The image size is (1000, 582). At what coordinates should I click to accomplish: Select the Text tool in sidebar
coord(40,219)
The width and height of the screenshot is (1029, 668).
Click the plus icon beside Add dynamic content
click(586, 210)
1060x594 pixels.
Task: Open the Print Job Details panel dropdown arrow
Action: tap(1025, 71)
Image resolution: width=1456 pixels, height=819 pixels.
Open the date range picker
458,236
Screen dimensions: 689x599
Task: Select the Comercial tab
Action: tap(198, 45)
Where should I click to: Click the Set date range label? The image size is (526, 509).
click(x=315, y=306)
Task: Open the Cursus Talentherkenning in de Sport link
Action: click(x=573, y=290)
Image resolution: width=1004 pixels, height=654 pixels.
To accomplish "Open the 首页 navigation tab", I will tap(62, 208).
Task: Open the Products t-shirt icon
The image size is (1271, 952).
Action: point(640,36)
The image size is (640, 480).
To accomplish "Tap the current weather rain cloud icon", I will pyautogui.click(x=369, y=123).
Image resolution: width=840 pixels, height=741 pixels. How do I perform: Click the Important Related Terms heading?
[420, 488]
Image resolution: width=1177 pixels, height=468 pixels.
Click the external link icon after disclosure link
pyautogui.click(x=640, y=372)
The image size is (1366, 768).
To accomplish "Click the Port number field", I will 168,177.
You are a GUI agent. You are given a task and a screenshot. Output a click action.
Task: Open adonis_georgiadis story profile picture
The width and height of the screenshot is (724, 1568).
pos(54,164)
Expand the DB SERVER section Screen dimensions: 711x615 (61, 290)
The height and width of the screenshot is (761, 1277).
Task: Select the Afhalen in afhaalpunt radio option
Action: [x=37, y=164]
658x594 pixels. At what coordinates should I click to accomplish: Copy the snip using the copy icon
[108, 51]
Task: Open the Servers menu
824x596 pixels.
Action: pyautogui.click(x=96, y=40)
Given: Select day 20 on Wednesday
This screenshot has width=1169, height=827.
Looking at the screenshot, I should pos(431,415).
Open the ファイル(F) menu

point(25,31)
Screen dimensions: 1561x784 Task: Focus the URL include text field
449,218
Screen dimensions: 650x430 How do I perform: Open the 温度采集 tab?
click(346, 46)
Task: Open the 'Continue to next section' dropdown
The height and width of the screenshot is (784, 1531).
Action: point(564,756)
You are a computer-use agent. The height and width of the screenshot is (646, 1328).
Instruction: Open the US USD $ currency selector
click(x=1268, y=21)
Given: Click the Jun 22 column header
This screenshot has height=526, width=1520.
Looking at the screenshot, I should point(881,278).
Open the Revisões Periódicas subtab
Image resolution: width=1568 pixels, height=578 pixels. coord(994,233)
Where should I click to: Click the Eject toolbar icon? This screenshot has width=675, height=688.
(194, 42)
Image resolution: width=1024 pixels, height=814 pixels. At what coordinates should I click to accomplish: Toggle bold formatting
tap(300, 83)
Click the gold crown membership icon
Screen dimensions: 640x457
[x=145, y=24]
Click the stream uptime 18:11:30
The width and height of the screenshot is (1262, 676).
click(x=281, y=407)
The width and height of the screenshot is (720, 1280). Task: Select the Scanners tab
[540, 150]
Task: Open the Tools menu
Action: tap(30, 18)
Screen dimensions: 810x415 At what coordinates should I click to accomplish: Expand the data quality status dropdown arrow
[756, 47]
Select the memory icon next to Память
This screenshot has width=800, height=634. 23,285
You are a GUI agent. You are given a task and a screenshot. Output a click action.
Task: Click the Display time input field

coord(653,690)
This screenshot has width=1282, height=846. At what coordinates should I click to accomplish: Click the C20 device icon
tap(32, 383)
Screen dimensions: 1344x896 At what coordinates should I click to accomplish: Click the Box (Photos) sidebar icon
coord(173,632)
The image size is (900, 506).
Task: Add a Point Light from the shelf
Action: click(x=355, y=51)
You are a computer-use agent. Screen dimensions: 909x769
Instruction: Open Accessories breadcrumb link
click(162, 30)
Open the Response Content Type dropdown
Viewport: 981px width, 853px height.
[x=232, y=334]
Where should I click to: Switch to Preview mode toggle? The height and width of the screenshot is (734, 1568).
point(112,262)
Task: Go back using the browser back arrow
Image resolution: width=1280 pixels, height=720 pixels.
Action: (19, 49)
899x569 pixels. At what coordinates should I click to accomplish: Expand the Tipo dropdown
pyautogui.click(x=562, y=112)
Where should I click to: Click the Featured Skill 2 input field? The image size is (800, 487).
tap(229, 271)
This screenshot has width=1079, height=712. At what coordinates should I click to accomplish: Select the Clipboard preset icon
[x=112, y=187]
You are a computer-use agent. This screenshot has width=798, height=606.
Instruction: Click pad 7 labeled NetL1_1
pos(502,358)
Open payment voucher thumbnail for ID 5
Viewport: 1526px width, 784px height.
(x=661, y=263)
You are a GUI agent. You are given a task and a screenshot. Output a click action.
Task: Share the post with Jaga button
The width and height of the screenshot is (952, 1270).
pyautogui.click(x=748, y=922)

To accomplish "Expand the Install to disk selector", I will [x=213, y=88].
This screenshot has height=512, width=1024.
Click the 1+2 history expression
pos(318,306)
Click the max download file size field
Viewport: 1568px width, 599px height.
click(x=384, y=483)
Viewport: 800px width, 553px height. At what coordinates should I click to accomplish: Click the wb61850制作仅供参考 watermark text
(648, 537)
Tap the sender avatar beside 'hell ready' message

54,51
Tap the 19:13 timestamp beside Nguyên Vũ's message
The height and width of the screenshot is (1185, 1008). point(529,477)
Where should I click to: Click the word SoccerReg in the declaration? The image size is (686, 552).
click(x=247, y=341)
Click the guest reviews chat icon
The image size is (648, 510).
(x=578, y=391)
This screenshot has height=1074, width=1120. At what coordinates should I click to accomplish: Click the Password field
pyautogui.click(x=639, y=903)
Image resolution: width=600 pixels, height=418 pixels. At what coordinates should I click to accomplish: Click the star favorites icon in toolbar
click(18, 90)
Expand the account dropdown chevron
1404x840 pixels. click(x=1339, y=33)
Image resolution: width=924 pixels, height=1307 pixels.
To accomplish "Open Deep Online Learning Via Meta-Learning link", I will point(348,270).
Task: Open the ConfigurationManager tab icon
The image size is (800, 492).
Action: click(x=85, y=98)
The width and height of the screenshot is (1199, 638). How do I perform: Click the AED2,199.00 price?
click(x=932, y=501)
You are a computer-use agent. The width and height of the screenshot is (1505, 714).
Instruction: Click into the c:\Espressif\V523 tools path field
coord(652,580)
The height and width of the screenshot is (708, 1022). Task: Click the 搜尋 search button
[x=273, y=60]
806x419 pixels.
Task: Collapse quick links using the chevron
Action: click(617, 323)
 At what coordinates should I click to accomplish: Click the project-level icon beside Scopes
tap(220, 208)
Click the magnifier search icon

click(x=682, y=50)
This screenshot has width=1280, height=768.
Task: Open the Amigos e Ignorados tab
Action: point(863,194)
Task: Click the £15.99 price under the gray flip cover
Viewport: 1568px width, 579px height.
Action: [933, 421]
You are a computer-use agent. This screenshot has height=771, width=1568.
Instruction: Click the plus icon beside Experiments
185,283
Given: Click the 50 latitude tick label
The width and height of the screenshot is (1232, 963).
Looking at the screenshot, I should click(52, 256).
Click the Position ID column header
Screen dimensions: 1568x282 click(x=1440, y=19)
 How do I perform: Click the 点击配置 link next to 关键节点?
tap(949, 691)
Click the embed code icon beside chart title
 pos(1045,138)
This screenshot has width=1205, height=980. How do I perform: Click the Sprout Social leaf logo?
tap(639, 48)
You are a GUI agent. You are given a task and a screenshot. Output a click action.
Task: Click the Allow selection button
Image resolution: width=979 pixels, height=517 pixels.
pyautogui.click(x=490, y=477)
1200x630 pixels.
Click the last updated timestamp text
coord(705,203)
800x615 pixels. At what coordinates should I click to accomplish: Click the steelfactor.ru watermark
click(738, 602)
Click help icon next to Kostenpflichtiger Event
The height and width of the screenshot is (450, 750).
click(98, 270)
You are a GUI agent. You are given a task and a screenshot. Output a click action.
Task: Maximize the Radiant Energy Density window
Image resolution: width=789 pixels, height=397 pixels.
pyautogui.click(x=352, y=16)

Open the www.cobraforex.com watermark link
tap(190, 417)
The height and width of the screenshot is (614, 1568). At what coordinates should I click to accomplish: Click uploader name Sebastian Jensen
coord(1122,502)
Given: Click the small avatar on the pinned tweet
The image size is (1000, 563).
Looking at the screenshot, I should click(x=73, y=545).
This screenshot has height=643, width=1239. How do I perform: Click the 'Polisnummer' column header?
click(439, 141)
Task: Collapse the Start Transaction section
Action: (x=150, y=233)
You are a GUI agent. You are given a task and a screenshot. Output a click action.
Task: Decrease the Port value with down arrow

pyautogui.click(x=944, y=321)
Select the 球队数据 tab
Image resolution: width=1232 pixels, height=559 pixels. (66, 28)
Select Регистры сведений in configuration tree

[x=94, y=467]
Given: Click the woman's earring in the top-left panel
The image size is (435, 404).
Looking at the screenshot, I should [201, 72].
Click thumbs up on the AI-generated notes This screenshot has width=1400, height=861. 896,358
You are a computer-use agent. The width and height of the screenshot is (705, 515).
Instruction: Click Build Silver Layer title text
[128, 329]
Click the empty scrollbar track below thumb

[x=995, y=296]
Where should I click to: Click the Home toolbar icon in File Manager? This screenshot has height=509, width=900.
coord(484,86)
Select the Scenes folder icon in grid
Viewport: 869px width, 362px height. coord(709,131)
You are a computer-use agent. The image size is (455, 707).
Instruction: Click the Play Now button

-------------------------

### TASK REQUIREMENTS:
Each line from the beginning of the listing up to the line where "The image size is (640, 480)." appears needs to be given again exactly; please add nothing else.

### SOLUTION FOR THIS EXERCISE:
The image size is (1000, 582). At what coordinates should I click to accomplish: Select the Text tool in sidebar
coord(40,219)
The width and height of the screenshot is (1029, 668).
Click the plus icon beside Add dynamic content
click(586, 210)
1060x594 pixels.
Task: Open the Print Job Details panel dropdown arrow
Action: tap(1025, 71)
Image resolution: width=1456 pixels, height=819 pixels.
Open the date range picker
458,236
Screen dimensions: 689x599
Task: Select the Comercial tab
Action: tap(198, 45)
Where should I click to: Click the Set date range label? The image size is (526, 509).
click(x=315, y=306)
Task: Open the Cursus Talentherkenning in de Sport link
Action: click(x=573, y=290)
Image resolution: width=1004 pixels, height=654 pixels.
To accomplish "Open the 首页 navigation tab", I will tap(62, 208).
Task: Open the Products t-shirt icon
The image size is (1271, 952).
Action: point(640,36)
The image size is (640, 480).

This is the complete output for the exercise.